Collected data entries
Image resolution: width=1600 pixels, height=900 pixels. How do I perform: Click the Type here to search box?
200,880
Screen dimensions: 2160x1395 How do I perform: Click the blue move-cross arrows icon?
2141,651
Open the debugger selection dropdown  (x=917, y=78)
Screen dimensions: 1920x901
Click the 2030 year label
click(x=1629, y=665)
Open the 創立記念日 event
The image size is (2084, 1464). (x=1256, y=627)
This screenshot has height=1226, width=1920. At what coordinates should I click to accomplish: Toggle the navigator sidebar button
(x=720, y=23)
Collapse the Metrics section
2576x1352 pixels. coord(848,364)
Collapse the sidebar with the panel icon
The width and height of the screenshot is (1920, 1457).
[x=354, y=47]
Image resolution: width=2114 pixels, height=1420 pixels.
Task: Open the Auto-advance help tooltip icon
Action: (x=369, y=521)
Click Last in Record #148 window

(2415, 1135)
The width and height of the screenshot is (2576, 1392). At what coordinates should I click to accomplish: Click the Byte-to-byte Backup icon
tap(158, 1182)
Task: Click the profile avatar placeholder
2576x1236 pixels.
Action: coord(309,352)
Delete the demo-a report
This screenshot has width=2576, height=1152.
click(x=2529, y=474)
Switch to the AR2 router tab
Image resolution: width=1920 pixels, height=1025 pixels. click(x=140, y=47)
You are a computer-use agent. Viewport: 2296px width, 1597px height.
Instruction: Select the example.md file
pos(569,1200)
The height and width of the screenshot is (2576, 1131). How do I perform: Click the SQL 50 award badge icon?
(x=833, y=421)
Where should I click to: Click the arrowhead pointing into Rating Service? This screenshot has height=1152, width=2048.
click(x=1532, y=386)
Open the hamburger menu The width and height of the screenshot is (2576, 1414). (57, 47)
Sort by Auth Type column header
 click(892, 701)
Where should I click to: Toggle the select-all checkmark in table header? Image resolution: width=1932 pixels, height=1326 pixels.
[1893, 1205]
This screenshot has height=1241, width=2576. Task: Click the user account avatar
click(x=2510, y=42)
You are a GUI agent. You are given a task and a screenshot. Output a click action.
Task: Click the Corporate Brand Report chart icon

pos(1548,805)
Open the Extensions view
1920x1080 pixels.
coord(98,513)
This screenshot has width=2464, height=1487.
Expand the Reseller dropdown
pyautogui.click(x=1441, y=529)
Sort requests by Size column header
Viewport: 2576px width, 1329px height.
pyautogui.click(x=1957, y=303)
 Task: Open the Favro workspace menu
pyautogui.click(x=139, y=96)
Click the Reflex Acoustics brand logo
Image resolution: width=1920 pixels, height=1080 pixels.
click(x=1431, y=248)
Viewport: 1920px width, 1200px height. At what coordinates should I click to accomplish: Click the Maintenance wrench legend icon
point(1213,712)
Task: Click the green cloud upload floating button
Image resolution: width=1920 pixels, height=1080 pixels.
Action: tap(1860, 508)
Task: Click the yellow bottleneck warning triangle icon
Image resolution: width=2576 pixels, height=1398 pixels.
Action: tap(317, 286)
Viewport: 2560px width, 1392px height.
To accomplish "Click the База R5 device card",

Your task ->
All the data needs repeating. Return it exactly.

Solution to the problem ->
Image resolution: width=1600 pixels, height=900 pixels. How do I perform: Click the Type here to search box?
200,880
Screen dimensions: 2160x1395 How do I perform: Click the blue move-cross arrows icon?
2141,651
Open the debugger selection dropdown  (x=917, y=78)
Screen dimensions: 1920x901
Click the 2030 year label
click(x=1629, y=665)
Open the 創立記念日 event
The image size is (2084, 1464). (x=1256, y=627)
This screenshot has height=1226, width=1920. At what coordinates should I click to accomplish: Toggle the navigator sidebar button
(x=720, y=23)
Collapse the Metrics section
2576x1352 pixels. coord(848,364)
Collapse the sidebar with the panel icon
The width and height of the screenshot is (1920, 1457).
[x=354, y=47]
Image resolution: width=2114 pixels, height=1420 pixels.
Task: Open the Auto-advance help tooltip icon
Action: (x=369, y=521)
Click Last in Record #148 window

(2415, 1135)
The width and height of the screenshot is (2576, 1392). At what coordinates should I click to accomplish: Click the Byte-to-byte Backup icon
tap(158, 1182)
Task: Click the profile avatar placeholder
2576x1236 pixels.
Action: coord(309,352)
Delete the demo-a report
This screenshot has width=2576, height=1152.
click(x=2529, y=474)
Switch to the AR2 router tab
Image resolution: width=1920 pixels, height=1025 pixels. click(x=140, y=47)
You are a computer-use agent. Viewport: 2296px width, 1597px height.
Instruction: Select the example.md file
pos(569,1200)
The height and width of the screenshot is (2576, 1131). How do I perform: Click the SQL 50 award badge icon?
(x=833, y=421)
Where should I click to: Click the arrowhead pointing into Rating Service? This screenshot has height=1152, width=2048.
click(x=1532, y=386)
Open the hamburger menu The width and height of the screenshot is (2576, 1414). (57, 47)
Sort by Auth Type column header
 click(892, 701)
Where should I click to: Toggle the select-all checkmark in table header? Image resolution: width=1932 pixels, height=1326 pixels.
[1893, 1205]
This screenshot has height=1241, width=2576. Task: Click the user account avatar
click(x=2510, y=42)
You are a GUI agent. You are given a task and a screenshot. Output a click action.
Task: Click the Corporate Brand Report chart icon

pos(1548,805)
Open the Extensions view
1920x1080 pixels.
coord(98,513)
This screenshot has width=2464, height=1487.
Expand the Reseller dropdown
pyautogui.click(x=1441, y=529)
Sort requests by Size column header
Viewport: 2576px width, 1329px height.
pyautogui.click(x=1957, y=303)
 Task: Open the Favro workspace menu
pyautogui.click(x=139, y=96)
Click the Reflex Acoustics brand logo
Image resolution: width=1920 pixels, height=1080 pixels.
click(x=1431, y=248)
Viewport: 1920px width, 1200px height. At what coordinates should I click to accomplish: Click the Maintenance wrench legend icon
point(1213,712)
Task: Click the green cloud upload floating button
Image resolution: width=1920 pixels, height=1080 pixels.
Action: tap(1860, 508)
Task: Click the yellow bottleneck warning triangle icon
Image resolution: width=2576 pixels, height=1398 pixels.
Action: tap(317, 286)
Viewport: 2560px width, 1392px height.
To accomplish "Click the База R5 device card",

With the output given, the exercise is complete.